The komos must be distinguished from the pompe, or ritual procession, and the chorus, both of which were scripted. The komos lacked a chorus leader, script, or rehearsal. In the performance of Greek victory odes (epinikia) at post-Game celebrations for winning athletes, the choral singers often present themselves as komasts, or extend an invitation to join the komos, as if the formal song were a preliminary to spontaneous revelry.

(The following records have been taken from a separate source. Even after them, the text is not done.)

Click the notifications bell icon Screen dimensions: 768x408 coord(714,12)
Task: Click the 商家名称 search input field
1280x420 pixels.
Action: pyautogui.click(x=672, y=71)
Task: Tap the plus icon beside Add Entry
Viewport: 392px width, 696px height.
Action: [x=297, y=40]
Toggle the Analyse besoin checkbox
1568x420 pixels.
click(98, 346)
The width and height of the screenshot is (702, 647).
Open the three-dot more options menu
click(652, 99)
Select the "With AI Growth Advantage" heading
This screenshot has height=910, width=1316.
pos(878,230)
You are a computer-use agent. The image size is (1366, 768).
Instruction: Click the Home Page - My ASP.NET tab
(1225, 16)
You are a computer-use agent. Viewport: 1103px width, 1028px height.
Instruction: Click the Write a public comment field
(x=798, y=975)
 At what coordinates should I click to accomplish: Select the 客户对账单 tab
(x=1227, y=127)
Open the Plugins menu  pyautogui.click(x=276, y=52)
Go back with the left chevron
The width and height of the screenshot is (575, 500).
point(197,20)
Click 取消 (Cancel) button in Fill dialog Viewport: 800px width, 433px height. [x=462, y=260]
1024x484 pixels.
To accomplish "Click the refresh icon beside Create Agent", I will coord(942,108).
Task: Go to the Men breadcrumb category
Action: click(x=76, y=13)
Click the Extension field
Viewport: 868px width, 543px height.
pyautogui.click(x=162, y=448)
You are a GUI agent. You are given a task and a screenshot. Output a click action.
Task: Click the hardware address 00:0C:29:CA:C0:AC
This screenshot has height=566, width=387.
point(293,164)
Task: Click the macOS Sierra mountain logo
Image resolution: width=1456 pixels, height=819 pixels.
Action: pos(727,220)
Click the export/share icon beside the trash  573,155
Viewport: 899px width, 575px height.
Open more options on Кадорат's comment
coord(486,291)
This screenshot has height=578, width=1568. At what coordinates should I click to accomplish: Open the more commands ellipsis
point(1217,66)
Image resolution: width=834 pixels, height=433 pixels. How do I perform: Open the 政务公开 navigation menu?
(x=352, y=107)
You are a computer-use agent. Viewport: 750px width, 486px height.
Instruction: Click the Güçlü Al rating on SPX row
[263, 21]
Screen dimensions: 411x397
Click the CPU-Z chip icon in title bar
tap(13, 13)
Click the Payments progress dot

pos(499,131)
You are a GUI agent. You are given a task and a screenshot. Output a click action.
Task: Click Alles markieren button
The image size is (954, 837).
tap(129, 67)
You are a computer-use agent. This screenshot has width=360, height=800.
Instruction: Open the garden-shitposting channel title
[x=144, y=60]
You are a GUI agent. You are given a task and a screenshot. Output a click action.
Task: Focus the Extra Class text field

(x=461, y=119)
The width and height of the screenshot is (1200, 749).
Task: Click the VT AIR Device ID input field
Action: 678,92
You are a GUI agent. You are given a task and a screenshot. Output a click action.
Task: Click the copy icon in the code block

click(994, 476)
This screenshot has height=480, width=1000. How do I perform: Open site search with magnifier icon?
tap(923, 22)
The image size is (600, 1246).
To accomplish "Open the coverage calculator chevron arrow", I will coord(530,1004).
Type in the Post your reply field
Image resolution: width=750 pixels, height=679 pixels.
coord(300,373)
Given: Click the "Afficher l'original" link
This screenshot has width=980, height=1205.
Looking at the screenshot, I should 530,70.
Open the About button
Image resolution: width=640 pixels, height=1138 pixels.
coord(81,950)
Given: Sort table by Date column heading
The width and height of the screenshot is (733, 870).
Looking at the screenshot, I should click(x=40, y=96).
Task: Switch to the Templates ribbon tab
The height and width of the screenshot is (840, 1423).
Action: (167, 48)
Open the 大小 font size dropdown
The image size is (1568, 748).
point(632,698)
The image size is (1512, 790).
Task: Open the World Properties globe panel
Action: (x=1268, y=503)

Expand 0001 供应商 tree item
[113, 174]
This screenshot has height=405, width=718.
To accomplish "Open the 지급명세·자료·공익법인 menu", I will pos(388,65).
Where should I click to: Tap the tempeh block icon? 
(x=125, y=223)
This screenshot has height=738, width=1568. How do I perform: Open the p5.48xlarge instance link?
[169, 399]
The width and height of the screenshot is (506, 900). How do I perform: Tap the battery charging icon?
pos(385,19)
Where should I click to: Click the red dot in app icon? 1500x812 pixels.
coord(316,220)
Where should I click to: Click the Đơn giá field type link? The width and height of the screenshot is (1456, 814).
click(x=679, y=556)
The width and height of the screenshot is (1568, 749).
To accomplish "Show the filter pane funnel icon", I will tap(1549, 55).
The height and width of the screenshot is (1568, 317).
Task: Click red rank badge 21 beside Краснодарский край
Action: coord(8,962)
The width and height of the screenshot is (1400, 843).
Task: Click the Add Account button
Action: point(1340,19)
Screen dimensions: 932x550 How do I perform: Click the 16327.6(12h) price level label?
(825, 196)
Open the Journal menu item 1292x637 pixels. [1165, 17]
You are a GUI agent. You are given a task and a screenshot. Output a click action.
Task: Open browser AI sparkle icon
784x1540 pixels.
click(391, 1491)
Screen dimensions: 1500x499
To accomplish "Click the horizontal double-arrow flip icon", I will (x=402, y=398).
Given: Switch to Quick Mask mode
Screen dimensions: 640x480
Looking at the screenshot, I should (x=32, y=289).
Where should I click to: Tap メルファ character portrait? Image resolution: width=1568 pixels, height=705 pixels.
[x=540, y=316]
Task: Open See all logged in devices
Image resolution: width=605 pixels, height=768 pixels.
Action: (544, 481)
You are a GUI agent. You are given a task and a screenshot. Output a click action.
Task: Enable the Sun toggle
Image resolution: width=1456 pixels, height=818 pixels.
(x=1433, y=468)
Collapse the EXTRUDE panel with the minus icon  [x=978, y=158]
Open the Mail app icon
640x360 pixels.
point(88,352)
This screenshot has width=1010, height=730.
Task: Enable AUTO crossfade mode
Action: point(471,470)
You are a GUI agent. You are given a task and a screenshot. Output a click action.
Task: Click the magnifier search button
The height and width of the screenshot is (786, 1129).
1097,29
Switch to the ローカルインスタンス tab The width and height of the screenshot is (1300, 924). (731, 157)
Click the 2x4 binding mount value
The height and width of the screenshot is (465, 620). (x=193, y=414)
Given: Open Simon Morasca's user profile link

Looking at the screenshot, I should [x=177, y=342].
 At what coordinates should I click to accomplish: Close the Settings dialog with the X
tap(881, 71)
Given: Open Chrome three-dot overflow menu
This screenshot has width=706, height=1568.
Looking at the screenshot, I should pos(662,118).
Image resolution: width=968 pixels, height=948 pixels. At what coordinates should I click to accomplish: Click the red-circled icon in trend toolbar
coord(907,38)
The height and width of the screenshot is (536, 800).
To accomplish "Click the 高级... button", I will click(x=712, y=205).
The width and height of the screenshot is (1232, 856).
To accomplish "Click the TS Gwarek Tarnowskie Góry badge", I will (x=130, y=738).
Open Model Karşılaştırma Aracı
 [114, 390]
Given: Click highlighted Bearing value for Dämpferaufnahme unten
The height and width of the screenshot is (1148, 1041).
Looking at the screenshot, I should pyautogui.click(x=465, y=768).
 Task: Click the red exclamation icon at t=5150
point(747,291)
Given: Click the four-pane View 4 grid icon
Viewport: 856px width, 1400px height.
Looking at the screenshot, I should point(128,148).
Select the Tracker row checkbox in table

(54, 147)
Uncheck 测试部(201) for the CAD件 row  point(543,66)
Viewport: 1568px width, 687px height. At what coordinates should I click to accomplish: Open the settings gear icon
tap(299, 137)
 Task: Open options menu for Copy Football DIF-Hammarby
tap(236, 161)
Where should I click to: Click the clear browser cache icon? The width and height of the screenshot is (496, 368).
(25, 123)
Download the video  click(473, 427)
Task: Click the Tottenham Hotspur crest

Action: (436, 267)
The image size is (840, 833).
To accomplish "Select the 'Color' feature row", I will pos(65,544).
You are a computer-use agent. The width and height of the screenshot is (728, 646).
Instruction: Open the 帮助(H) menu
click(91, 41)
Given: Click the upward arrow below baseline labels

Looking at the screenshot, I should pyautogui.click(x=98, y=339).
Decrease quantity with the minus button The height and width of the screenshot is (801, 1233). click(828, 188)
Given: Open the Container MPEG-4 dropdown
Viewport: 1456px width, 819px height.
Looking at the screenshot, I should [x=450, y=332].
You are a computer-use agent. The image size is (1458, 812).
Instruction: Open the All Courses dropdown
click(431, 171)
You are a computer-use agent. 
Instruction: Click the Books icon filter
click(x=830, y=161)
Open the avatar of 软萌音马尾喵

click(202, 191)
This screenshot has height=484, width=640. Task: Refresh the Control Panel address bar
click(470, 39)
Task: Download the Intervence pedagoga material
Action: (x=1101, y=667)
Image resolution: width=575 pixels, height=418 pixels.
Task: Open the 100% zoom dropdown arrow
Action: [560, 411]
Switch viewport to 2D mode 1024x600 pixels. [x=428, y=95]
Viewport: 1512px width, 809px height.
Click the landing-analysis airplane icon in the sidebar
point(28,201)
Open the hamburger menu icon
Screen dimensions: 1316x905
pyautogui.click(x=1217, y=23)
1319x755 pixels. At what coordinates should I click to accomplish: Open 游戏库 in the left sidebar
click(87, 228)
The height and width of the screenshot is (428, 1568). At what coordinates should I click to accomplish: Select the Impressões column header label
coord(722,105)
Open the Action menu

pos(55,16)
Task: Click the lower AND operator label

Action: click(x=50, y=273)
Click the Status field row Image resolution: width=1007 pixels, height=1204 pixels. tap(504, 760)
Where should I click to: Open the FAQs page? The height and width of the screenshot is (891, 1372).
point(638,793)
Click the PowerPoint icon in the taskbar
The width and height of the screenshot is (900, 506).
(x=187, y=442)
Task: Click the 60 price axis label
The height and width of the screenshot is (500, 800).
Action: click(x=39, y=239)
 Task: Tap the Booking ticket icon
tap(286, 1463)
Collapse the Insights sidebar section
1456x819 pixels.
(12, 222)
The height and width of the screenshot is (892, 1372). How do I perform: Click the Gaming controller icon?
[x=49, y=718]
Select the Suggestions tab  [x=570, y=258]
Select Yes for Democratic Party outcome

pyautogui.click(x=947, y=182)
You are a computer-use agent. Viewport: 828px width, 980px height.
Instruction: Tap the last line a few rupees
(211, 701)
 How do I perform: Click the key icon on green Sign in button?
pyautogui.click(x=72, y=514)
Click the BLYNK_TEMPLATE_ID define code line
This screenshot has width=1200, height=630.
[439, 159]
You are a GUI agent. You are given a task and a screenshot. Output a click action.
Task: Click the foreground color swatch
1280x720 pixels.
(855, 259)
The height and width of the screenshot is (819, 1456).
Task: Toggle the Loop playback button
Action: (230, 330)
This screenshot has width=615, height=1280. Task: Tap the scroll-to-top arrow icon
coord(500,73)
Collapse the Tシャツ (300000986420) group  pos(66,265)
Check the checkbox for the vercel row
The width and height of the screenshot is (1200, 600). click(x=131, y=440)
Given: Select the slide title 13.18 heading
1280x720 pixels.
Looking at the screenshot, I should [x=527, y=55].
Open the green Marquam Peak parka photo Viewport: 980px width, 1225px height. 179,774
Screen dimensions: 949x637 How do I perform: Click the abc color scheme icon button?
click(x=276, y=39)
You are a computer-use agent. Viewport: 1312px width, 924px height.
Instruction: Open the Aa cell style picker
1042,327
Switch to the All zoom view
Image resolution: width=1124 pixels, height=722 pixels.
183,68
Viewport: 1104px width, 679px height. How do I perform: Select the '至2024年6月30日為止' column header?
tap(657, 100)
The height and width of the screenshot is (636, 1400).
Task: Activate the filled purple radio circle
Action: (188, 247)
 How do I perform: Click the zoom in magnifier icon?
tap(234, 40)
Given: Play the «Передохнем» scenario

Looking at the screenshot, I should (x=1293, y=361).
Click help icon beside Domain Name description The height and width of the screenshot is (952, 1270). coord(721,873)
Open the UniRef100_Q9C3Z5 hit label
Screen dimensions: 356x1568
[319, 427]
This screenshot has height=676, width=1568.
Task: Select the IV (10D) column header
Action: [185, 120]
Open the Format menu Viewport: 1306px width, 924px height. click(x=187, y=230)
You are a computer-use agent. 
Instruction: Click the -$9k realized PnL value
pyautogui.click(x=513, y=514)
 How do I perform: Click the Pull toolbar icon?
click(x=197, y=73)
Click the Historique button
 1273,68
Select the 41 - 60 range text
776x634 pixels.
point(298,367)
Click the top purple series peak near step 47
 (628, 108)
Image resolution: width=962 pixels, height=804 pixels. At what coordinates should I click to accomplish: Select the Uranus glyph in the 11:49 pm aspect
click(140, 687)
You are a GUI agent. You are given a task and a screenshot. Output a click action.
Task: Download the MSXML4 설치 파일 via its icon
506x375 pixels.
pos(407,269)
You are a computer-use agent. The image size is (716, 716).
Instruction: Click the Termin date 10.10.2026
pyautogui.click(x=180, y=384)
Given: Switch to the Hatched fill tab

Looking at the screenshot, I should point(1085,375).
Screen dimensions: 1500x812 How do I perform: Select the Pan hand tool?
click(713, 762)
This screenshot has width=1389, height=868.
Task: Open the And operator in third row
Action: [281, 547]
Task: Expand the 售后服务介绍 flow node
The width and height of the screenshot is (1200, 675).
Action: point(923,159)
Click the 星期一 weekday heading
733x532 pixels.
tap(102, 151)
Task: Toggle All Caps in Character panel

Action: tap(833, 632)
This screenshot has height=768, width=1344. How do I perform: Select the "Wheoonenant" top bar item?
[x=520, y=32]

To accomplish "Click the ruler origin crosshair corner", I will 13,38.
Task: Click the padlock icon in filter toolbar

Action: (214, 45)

Demosthenes upbraids the brother-in-law of Aeschines for not wearing a mask during the komos, as was the custom (On the Embassy 19.287), suggesting costume or disguise may have been involved. The playing of music during the komos is also mentioned by Aristophanes (Thesmophoriazusae 104, 988) and Pindar (Olympian 4.9, Pythian 5.22). There are also depictions of torch-lit processions in vase painting, yet it is not always clear from the evidence of vases if they depict symposia, choruses or komoi.

It is now widely thought that komos and komoedia (comedy) are etymologically related (the derivation being komos + aeido sing). However, in part III of the Poetics, Aristotle records the tradition that the word komoedia derives from the Megaran mime that took place in the villages of Sicily, hence from komẽ (the Dorian word for village). Nevertheless, it remains unclear exactly how the revel-song evolved into the Greek Old comedy of the Dionysian festival in the 6th century BCE.